What then of the two higher worlds of kabbalistic teaching? I shall write only of the second highest, the world of creation (Heb. Beriah). The biblical book of Isaiah (45:7) includes a verse that has inspired much Kabbalistic analysis: “Forming light, and creating darkness; making peace, and creating evil; I, the Divine Name, do all these things.” The term “creation” is reserved for that which is seemingly disparate from God’s essential nature. God is identified with light and good; the opposites of these therefore require acts of creation. But these acts bring into being that which is necessary for the divine purpose. Without darkness, humans could not identify the light; without evil, there could be no meaning in the human ability to discern the path that brings more consciousness of the divine presence.
So too with viruses. The “archangels”, whom kabbalists viewed as the beings of the world of creation, do not place avoidance of suffering above the will to actualise that which is required for the higher scheme to unfold. God manifests through history, and pain cannot be avoided where birth is concerned.
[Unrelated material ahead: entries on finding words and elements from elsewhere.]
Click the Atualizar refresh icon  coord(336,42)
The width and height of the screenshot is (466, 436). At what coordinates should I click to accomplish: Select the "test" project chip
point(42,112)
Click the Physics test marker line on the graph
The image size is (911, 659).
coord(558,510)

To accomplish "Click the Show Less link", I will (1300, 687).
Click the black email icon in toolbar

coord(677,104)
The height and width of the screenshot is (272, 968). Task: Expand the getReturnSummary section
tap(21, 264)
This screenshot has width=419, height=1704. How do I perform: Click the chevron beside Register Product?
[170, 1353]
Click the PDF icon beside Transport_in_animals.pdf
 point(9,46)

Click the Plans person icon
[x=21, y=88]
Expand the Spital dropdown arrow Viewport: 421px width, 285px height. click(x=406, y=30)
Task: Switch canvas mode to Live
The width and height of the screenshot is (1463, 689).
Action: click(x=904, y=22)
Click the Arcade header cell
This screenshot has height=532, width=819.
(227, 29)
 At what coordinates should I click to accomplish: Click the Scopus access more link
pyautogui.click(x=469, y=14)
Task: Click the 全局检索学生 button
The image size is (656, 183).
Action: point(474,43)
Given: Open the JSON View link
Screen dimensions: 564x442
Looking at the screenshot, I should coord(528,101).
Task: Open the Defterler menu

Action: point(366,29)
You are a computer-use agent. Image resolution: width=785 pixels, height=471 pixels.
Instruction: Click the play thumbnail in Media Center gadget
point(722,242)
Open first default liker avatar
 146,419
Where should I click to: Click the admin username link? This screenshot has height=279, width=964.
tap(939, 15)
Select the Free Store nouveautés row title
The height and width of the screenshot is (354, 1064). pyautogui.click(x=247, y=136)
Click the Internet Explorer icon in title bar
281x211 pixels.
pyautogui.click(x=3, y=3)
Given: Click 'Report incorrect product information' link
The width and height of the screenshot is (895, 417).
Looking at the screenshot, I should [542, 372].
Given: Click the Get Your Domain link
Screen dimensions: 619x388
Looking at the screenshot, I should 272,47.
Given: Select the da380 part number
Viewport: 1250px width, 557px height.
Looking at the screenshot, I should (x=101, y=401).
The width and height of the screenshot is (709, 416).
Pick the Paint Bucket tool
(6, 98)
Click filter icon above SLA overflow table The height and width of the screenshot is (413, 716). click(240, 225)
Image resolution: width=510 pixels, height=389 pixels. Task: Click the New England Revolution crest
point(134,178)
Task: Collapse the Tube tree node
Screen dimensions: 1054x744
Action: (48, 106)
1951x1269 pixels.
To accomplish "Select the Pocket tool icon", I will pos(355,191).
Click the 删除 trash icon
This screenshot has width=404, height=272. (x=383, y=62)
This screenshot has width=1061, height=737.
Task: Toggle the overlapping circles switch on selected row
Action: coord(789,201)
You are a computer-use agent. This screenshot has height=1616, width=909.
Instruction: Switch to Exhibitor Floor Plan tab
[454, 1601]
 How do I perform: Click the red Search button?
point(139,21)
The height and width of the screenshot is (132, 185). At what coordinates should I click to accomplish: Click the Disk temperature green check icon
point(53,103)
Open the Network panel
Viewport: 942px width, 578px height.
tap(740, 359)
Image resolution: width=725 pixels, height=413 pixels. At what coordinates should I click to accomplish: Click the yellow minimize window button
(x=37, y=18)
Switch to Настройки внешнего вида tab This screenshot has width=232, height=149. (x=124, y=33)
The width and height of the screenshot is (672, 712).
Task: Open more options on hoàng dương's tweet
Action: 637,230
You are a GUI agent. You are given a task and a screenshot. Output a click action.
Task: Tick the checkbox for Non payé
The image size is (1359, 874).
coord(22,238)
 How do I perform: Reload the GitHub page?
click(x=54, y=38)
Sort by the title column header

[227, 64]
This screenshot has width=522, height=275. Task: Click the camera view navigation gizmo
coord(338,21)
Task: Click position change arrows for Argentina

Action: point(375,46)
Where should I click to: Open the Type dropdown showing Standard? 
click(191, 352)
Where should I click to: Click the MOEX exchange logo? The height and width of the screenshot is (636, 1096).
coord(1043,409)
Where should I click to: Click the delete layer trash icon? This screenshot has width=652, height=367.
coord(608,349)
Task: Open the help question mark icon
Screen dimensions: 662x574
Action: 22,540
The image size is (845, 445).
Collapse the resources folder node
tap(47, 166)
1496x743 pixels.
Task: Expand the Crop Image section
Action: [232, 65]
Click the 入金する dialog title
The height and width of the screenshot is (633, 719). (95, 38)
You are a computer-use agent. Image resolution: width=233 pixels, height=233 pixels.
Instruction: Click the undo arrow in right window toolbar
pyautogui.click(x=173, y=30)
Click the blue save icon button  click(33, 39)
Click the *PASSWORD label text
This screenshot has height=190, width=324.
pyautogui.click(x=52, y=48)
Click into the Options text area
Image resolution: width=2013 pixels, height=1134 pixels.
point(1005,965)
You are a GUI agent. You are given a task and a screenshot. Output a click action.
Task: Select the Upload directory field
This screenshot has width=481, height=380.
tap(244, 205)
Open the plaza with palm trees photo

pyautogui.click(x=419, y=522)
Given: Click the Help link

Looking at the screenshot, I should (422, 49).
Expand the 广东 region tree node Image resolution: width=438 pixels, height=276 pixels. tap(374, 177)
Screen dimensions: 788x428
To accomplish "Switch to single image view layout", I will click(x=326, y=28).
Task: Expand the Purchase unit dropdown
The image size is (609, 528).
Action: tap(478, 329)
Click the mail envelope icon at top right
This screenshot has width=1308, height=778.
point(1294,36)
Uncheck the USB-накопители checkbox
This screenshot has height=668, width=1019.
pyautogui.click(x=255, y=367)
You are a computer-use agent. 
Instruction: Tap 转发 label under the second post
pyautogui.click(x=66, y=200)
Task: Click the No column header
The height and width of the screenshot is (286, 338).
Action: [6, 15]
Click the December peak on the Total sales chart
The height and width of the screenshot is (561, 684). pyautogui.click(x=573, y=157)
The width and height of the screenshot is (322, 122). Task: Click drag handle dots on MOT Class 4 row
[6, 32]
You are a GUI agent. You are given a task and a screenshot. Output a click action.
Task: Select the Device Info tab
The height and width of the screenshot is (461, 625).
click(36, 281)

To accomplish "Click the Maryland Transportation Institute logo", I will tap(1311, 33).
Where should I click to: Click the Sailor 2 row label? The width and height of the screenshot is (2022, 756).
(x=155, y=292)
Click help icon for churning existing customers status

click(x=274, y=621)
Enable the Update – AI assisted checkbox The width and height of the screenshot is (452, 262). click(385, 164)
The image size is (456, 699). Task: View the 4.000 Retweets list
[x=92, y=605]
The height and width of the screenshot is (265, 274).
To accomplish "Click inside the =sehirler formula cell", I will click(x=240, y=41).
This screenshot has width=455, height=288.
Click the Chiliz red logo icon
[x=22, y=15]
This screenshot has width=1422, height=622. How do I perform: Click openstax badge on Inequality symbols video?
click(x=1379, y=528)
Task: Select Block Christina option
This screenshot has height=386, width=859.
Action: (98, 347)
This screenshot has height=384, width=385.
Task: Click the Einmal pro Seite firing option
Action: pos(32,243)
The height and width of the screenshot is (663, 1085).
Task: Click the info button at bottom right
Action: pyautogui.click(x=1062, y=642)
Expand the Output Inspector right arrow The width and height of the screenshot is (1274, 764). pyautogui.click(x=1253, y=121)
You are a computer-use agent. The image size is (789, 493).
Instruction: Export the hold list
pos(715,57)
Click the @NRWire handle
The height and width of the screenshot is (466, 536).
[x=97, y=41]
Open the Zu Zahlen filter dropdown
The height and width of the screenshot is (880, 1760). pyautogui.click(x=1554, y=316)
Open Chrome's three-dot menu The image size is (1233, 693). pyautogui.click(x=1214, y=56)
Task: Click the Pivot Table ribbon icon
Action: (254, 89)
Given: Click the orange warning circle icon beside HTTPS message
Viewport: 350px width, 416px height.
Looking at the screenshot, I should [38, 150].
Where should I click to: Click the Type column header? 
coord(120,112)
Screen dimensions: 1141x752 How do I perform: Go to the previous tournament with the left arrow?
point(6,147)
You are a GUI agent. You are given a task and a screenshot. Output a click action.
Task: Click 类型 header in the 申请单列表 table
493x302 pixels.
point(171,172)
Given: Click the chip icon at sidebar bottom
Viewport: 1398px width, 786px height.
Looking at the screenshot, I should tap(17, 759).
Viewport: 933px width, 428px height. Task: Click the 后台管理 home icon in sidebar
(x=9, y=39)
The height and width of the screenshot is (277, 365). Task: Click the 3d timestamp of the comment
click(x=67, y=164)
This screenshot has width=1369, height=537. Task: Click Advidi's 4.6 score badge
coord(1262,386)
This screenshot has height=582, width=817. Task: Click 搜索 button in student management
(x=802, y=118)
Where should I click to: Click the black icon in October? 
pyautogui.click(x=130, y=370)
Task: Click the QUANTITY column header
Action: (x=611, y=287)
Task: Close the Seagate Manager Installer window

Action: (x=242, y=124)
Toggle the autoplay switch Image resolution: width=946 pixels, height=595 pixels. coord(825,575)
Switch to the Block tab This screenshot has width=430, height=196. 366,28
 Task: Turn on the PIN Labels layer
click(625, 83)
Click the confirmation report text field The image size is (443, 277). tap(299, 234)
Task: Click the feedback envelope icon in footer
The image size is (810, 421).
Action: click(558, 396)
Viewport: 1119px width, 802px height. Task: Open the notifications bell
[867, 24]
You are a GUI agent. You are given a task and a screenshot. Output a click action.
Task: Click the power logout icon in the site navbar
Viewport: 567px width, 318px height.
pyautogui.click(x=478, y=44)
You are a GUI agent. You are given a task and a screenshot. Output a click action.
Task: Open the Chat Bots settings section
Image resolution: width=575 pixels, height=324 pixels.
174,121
In the face of seemingly unwarranted suffering, this God simply states, “Silence; It is a decree from on high. Submit!” (See the “10 martyrs” Jewish liturgy for Yom Kippur.)
Whether the systems of interest are silicon- or carbon-based, viruses spur us to new initiatives. They manifest in the lower world, but their inception arises through the dynamics of the world of creation in kabbalistic thought. Some may prefer to contemplate the scheme presented here in ways stripped of the divine imagery intrinsic to Judaism and the Kabbalah; perhaps to search for meaning in the ‘world soul’ that in mysterious ways binds all beings into the oneness that unites psyches, trees, rocks, oceans, and creatures. I would argue that, whichever scheme we adopt, a similar pattern operates—that imbalances trigger an impulse which will become actualised in the forms that can work towards a renewed balance. But in this short article I am not advocating a generalised “post-secular” scheme, but rather focusing more specifically on understanding rooted in the Kabbalistic frame.
Critically, whatever framework we advance, we must remember that Covid-19 manifests pre-eminently as a dis-ease of breathing, and therefore of spirit (Hebrew concatenates ‘breath’ and ‘spirit’, a connection evident in other languages also). It is the breath that truly connects us to the world we precariously inhabit. Trees, for example, ‘exhale’ the oxygen that we must inhale in a vibrant dance of inter-being. Covid-19 forces us to contemplate the relationships amongst the threads that sustain our world, threads of consciousness that embrace physical, biological, psychological, and soul levels of existence. A Kabbalistic Midrash impels us to seek a deeper meaning to our suffering, and to research responses that will be appropriate for the different worlds through which the “divine decree” emanates.